The EU is preparing governance frameworks that permit access to data in the near future. The aim is to increase trust in data intermediaries and boost data sharing inside the EU and between sectors in order to promote data availability and assist ethical and sustainable research and development processes [52].
The following recommendations could be given to facilitate the process of obtaining health information from various data sources for the development of ML algorithms for the screening and early detection of RDs:
-
Good practices as transparent data use and providing patients with information on how their data might be used for future research, performance monitoring, service planning, audit, and quality assurance purposes, among other things.
-
Precise legal grounds should be established for the data processing and provide special consideration to the use of informed consent.
-
Re-consenting requirements should be considered when selecting particular databases.
-
A solid understanding of data protection law should be obtained to guarantee that IT security standards are strictly followed.
-
If the results of data processing may benefit the identification of RD patients, pseudonymization of the data should be applied.
-
Researchers should be aware that data is collected in a manner that permits its utilization across systems without compromising their integrity and that it's readily available where needed.
Limitations
The outcomes of our research should be considered in terms of the limitations of our study design and sampling methods.

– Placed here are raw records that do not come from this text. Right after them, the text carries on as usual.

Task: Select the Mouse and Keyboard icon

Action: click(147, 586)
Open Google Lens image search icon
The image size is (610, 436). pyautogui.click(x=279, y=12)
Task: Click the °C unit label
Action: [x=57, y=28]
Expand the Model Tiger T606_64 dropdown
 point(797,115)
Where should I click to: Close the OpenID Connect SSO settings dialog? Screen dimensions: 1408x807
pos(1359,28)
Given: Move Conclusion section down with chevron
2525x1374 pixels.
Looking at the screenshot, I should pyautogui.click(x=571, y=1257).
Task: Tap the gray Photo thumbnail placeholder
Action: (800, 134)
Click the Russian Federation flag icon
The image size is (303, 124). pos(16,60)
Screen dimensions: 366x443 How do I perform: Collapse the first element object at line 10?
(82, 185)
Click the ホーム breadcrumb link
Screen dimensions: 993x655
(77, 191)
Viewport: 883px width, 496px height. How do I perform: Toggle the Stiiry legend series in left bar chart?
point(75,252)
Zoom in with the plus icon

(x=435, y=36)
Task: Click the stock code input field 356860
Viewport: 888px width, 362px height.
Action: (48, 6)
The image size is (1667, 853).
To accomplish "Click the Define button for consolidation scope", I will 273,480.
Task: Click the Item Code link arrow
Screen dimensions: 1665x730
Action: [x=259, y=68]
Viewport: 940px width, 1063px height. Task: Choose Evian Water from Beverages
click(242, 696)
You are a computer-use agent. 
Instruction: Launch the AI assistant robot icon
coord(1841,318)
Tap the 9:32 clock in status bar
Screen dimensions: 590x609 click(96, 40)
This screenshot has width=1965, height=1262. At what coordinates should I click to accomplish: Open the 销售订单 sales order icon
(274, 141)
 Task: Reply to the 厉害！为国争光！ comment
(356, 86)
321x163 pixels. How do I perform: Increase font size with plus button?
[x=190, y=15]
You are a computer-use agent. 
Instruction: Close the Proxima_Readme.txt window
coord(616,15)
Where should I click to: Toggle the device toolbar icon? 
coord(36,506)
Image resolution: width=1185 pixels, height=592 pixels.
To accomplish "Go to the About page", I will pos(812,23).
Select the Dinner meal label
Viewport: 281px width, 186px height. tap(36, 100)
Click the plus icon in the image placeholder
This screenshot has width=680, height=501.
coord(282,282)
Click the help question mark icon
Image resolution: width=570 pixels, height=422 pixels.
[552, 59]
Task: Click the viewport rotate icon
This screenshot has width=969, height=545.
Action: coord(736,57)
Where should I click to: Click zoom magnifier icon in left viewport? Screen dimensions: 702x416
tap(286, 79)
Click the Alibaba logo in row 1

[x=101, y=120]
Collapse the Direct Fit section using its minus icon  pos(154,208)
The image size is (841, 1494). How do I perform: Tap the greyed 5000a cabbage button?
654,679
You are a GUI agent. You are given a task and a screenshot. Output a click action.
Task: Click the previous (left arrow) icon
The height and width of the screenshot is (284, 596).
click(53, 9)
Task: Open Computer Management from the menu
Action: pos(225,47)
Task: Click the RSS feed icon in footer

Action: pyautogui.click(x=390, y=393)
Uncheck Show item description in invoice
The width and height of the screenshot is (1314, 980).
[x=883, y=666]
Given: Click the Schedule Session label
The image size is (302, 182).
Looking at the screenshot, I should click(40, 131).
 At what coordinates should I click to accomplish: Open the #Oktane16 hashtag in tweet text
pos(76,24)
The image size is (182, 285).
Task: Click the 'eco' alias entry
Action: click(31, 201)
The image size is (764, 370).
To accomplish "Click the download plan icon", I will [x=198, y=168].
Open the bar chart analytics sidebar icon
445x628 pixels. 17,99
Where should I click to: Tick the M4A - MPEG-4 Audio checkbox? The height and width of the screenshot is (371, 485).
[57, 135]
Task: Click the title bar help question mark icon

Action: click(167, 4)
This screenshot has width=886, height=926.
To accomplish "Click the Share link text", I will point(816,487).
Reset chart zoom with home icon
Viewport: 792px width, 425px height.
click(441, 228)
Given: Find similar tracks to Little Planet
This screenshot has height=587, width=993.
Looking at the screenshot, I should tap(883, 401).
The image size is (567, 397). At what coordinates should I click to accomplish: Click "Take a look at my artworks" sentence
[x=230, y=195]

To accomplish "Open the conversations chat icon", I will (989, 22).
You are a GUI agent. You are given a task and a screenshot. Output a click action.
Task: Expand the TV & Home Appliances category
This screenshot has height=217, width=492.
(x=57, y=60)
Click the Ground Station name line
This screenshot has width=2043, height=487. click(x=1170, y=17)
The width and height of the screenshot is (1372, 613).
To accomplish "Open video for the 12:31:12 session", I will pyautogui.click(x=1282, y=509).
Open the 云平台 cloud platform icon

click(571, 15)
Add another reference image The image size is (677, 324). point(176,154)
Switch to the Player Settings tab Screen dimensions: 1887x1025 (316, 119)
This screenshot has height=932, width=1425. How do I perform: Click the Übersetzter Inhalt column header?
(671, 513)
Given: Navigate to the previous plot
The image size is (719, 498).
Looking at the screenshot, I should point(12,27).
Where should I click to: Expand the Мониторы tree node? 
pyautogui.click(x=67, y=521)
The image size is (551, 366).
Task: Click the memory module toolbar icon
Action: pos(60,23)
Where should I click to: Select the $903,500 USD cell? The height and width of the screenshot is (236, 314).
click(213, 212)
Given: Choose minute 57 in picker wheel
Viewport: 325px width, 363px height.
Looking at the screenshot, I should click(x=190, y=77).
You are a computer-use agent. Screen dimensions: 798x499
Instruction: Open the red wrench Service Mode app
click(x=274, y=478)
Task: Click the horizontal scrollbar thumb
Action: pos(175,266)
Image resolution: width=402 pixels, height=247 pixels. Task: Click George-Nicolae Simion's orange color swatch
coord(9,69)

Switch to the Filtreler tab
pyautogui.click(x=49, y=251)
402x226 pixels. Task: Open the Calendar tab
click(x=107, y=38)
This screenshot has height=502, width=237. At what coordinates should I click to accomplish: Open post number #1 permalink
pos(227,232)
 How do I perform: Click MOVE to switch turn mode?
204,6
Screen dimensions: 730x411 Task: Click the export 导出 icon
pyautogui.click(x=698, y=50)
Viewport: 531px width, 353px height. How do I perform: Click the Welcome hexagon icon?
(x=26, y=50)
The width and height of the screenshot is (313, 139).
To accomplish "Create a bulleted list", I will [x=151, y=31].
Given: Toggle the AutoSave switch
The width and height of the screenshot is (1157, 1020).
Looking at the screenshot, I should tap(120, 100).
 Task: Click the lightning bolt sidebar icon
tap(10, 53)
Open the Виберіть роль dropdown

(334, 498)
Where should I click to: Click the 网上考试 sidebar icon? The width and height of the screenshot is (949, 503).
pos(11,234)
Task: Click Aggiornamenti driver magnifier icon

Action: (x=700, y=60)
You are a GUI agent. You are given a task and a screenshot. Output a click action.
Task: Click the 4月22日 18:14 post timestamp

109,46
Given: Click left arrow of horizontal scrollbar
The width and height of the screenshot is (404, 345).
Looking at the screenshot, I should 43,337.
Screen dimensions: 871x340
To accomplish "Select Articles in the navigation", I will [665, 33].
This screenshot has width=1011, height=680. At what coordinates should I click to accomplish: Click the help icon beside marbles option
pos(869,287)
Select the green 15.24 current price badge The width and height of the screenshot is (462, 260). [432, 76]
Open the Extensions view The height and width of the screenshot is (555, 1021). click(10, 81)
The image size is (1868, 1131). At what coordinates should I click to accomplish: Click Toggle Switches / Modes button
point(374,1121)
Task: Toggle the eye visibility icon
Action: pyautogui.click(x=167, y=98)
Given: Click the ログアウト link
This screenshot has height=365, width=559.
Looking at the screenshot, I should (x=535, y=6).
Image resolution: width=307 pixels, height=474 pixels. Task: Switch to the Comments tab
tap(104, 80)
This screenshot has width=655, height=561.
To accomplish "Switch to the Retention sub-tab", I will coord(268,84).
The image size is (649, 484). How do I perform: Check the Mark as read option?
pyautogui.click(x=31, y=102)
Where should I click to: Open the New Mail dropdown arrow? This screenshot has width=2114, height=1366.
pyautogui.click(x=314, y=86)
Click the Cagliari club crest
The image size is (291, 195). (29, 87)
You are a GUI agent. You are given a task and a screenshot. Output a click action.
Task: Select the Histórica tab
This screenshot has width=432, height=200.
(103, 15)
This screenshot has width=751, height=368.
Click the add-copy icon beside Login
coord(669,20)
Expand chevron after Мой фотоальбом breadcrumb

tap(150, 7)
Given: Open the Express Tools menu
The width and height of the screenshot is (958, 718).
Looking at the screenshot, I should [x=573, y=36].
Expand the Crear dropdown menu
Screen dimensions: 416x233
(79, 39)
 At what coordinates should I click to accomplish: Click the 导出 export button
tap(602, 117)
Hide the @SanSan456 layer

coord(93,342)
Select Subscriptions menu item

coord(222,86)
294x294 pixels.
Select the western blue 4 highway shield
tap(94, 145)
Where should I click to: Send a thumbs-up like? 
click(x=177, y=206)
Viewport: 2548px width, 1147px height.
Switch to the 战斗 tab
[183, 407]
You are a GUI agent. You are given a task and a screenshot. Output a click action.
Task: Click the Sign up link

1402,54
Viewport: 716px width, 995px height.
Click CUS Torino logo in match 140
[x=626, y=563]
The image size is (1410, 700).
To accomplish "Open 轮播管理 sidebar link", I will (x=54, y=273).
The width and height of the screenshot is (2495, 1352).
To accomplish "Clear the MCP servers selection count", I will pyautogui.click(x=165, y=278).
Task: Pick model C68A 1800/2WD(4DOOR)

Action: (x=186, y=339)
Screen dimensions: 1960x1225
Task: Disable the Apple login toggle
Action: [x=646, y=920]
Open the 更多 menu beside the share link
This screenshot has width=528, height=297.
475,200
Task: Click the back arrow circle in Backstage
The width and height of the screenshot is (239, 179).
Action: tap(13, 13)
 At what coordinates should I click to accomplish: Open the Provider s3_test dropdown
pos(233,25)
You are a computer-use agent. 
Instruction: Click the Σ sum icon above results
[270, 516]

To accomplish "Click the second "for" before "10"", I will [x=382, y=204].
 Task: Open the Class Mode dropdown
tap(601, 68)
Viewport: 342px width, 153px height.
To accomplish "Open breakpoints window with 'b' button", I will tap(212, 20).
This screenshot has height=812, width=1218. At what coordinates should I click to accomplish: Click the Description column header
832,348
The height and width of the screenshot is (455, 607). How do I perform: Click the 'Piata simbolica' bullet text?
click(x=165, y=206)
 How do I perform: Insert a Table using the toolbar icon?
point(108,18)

This was a cross-sectional questionnaire survey that gives an illustration of the current context of health-related databases to respond to the need for rapid identification of RDs using ML technology. Thus, no changes in this environment could be examined over time. This is critical when discussing breakthrough fields such as ML, whose exponential development has already resulted in new EU legislation and initiatives for health-specific data sharing. The geographical scope of the study comprised EU and EEA (European Economic Area)-based health-related datasets, which may limit the generalizability of the results. Although the convenience sampling method was a relevant choice for the narrow and well-defined pool of respondents, the combination with the heterogeneity of the questionnaire might result in nonresponse bias. Given this disadvantage, the questionnaire design included an option for respondents to refer to experts regarding FAIR principles and legal and business information. To limit nonresponse bias, a questionnaire was sent out to 3032 individuals, 2212 of whom were ERN specialists, with the expectation that the most knowledgeable would fill out the survey and answer as many specific questions about the database as possible. Although many definitions and clarifications about organizational, FAIR and legal domains were provided, and the Screen4Care consortium aligned the questionnaire content and design, the survey concepts were complex and heterogeneous; thus, some respondents may not have fully understood the information included. In addition, selection bias cannot be ruled out, as respondents may have been more informed about ML than nonparticipants.